It’s hard for me to admit, but there just might be a corner use case for split subnets and inter-DC bridging: even if you move a cold VM between data centers in a controlled disaster avoidance process (moving live VMs rarely makes sense), you might not be able to change its IP address due to hard-coded IP addresses, be it in application code or configuration files.
Disaster recovery is a different beast: if you’ve lost the primary DC, it doesn’t hurt if you instantiate the same subnet in the backup DC.
However, before jumping headfirst into a misty pool filled with unicorn tears (actually, a brittle solution with too many moving parts that usually makes no sense), let’s see if there are alternatives. Here are some ideas in exponentially decreasing order of preference:
Ever heard of DNS? If the application uses hardcoded addresses in its clients or between servers, there’s not much you can do, but one would expect truly hardcoded addresses only in home-brewed craplications ... and masterpieces created by those “programming gurus” that never realized hostnames should be used in configuration files instead of IP addresses.
If your application is somewhat well-behaved, there are all sorts of dynamic DNS solutions that you can use to automatically associate server’s new IP address with its DNS FQDN. Windows clusters do that automatically, many DHCP servers automatically create dynamic DNS entries after client address allocation, and there are numerous Linux clients that you can use even with static IP addresses.
Use low TTL values if you’re changing DNS records, or the clients won’t be able to connect to the migrated servers due to stale local DNS caches.

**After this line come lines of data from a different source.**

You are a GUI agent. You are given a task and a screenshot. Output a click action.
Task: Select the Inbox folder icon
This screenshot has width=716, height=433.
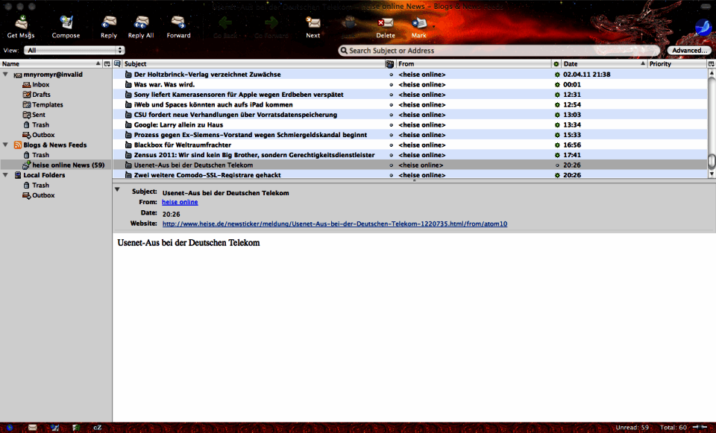[26, 84]
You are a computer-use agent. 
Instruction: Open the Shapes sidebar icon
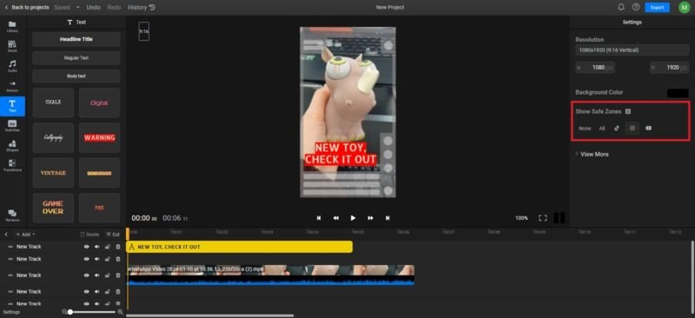pyautogui.click(x=12, y=145)
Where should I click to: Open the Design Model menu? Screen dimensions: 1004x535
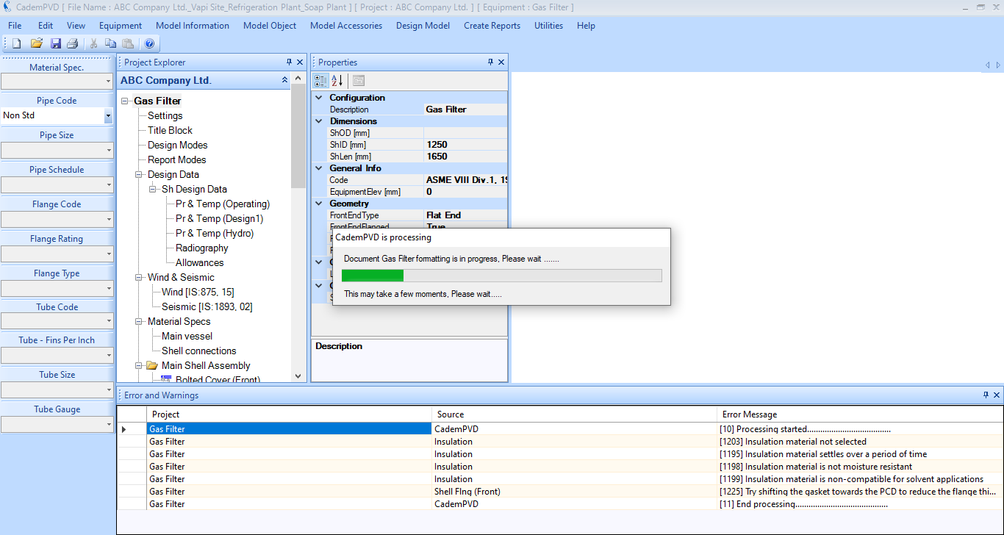(423, 26)
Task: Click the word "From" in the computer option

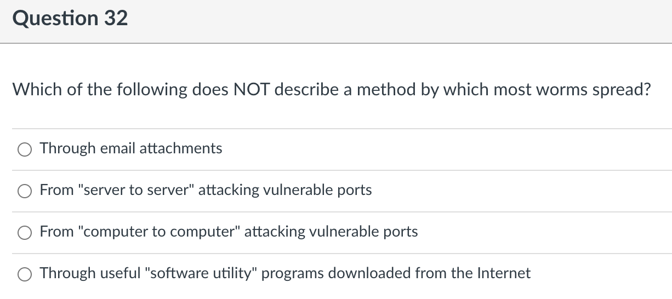Action: [57, 232]
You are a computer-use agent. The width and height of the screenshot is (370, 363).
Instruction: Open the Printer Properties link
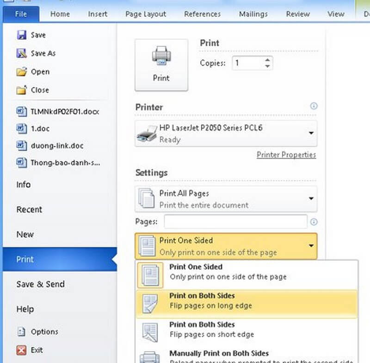tap(286, 155)
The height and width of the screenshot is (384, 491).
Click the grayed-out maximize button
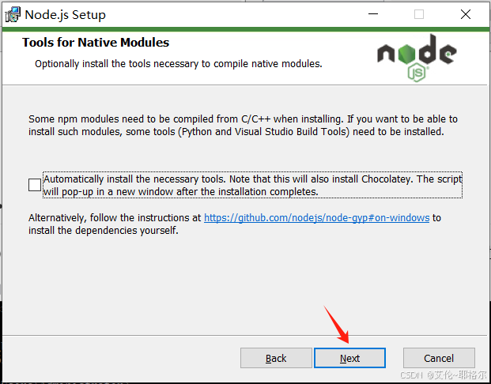tap(419, 14)
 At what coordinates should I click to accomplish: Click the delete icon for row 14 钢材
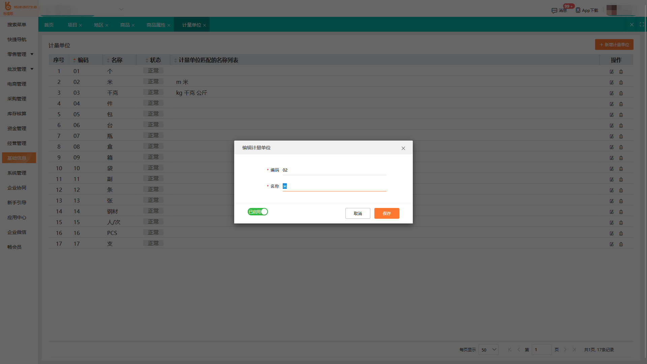pos(621,212)

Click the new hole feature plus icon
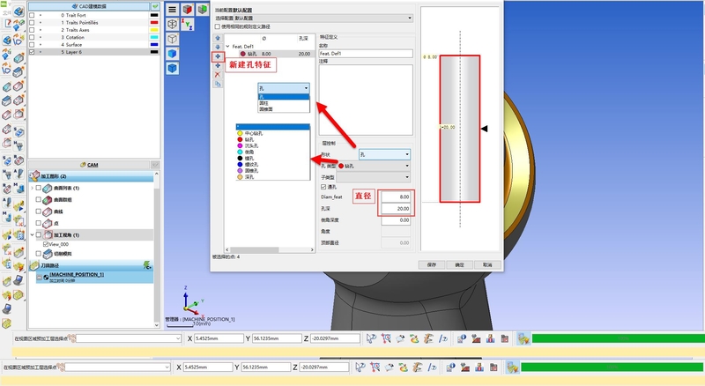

Host routes? For whatever reason some people think host routes are worse than long-distance bridging. They’re not – if nothing else, you have all the forwarding information in one place ... and modern L3 switches use hosts routes for directly connected IP hosts anyway.
Automatic network-side configuration of host routes is mission impossible. Local Area Mobility (LAM) worked years ago, but is not supported in data center switches ... and the only other mechanism I could think of that wouldn’t involve loads of homemade scripting glue is OpenFlow-driven RIB modification supposedly working on Juniper MX routers.
LISP is another option. LISP VM Mobility detects out-of-subnet IP addresses and uses LISP mappings to steer traffic toward them. LISP VM mobility is somewhat similar to host routes, but uses tunneling across IP core instead of forwarding state distribution. Another bonus: host routes (actually LISP mappings for /32 prefixes) are created automatically.
Routing protocols? Routing protocols running on servers were pretty popular years ago (that’s how IBM implemented IP multipathing on mainframes). Instead of configuring hardcoded IP address on server’s LAN interface, configure it on a loopback and run OSPF over DHCP-addressed LAN interfaces.
Assuming you still use Cat 6500 in your data center instead of Nexus switches, you could use OSPF database filters to minimize the impact of changes in OSPF topology.
Yeah, I know, a stupid solution like this requires actual changes to server configurations ... and it’s so much easier to pretend the problem doesn’t exist and claim that the network should support whatever we throw at it ;)
Route Health Injection on load balancers? Same idea as server-side routing protocols, but implemented in front of the whole application infrastructure.
Assuming your application sits behind a load balancer and you’re doing a cold migration of all application components in one step, you can preconfigure all the required IP subnets in the disaster recovery site (after all, they’re hidden behind a load balancer) and rely on the load balancer to insert the publicly-visible route to the application’s public IP address once everything is ready to go.
The universal duct tape – NAT. If the clients use DNS to connect to the servers, but the servers have to use fixed IP addresses, use NAT to hide server subnets behind different public IP addresses (one per site).
Obviously you have to move the whole application infrastructure at once if you want to use this approach or things will break really badly.
Apart from the usual NAT-is-bad and NAT-breaks-things mantras, there are a few additional drawbacks:
- Clients have to rely on changed DNS records as you cannot insert a host route into the outside network like a load balancer can with RHI.
- NAT devices usually don’t support dynamic DNS registration, so you have to change the DNS entries “manually”.
Virtual appliances? Duncan Epping proposed using vShield Edge as a NAT device. I wouldn’t – on top of all the other drawbacks mentioned above, vShield Edge becomes a single point of failure that uses VMware HA to provide somewhat better availability.
Anything else? I’m positive I’ve missed an elegant idea or two. Your comments are most welcome ... including those telling me why the ideas mentioned above would never be implementable.